The answer, a relieving one for the sixty percent of voters who view Trump unfavorably, is probably no. Trump has proven his ability to capture the attention of reality TV fans and dissatisfied conservatives across the country. Nevertheless, the purpose of Trump’s appearance on the political stage this past year is the same as it was in all of his various guest appearances: to capture viewers’ attention. His role on Home Alone 2 was part of the director’s effort to win the sequel as much popularity as its highly successful precursor. Now, he’s enlivening an election season when less than half of all Americans follow what is happening in public affairs “most of the time.” CNN allows Trump to share a split-screen with Jeb Bush because it is likely that the latter cannot command a TV audience’s attention on his own, with his unrecognizable voice, unremarkable glasses, and unappealing pallor.

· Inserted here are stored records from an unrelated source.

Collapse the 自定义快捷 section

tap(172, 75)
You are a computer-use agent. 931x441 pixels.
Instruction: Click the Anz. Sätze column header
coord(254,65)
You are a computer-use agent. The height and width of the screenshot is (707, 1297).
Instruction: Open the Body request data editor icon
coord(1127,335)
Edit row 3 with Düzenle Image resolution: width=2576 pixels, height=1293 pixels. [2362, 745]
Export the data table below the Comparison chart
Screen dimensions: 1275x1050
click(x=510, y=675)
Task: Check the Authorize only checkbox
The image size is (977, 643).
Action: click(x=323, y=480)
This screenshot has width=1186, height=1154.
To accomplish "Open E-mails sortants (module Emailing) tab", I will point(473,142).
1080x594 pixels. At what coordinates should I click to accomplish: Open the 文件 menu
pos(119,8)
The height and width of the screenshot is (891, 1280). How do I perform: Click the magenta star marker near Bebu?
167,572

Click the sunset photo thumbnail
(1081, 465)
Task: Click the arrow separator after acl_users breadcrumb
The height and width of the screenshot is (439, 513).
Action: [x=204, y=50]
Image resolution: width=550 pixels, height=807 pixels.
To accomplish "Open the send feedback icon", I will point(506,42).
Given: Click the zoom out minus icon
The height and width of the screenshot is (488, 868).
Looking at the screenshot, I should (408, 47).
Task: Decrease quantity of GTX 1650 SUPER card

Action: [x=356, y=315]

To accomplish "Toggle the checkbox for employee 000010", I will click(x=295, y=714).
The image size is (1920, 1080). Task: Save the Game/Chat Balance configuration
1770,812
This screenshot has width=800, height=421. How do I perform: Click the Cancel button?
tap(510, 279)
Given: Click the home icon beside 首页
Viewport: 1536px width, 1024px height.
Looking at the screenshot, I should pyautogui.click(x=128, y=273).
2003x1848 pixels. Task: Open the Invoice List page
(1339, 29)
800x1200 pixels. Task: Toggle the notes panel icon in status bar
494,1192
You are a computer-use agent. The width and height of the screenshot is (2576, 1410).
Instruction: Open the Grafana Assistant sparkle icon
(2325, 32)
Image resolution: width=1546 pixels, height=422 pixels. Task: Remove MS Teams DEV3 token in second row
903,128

Candidate Trump relies on the same attention-grabbing symbols as Cameo Trump: a red “Make America Great Again” baseball cap covers his blonde hair, “You’re Deported” replaces “You’re Fired”— a phrase he has barked at hundreds of contestants on The Apprentice. Many of his supporters see Trump as a kind of Jay Gatsby, a tycoon whose outward proof of wealth gives him a sense of credibility so strong that those drawn into his circle become unconcerned about the origin of his fortunes. In this way, Trump has hidden his political inexperience behind the mask of “The Donald.”
However, a successful presidential campaign necessitates that candidates demonstrate their policy expertise. The responsibilities of the Commander-in-Chief require an emotional and intellectual dexterity that endures longer than a movie scene or a twelve-week-long television season, an ability to cultivate a legacy beyond catch-phrases and sloganed hats. Even in a field where Trump, Ben Carson, and Carly Fiorina have highlighted their “outsider” status, as the primaries draw nearer, political inexperience is scrutinized. Carson fell from first to fourth place in the wake of the Paris terrorist attacks as voters questioned his lack of foreign policy experience and recent outlandish claims, such as that the Pyramids of Giza were built to store grain. And it’s likely that Trump, too, will continue to fall as his inexperience surfaces even more.
Eventually, the laugh-producing guest star exits, the episode ends, or the TV audience becomes bored. They lose interest in a reality show that does not reflect their own lives and change the channel to something relatable, something established. Their focus turns to more mainstream candidates such as Marco Rubio or Ted Cruz — who now trails Trump by just four percentage points in the Quinnipiac Poll. If Cruz’s trajectory continues as the first primaries and caucuses begin in February, Trump’s candidacy will become just a flashy advertisement for the real presidential campaign.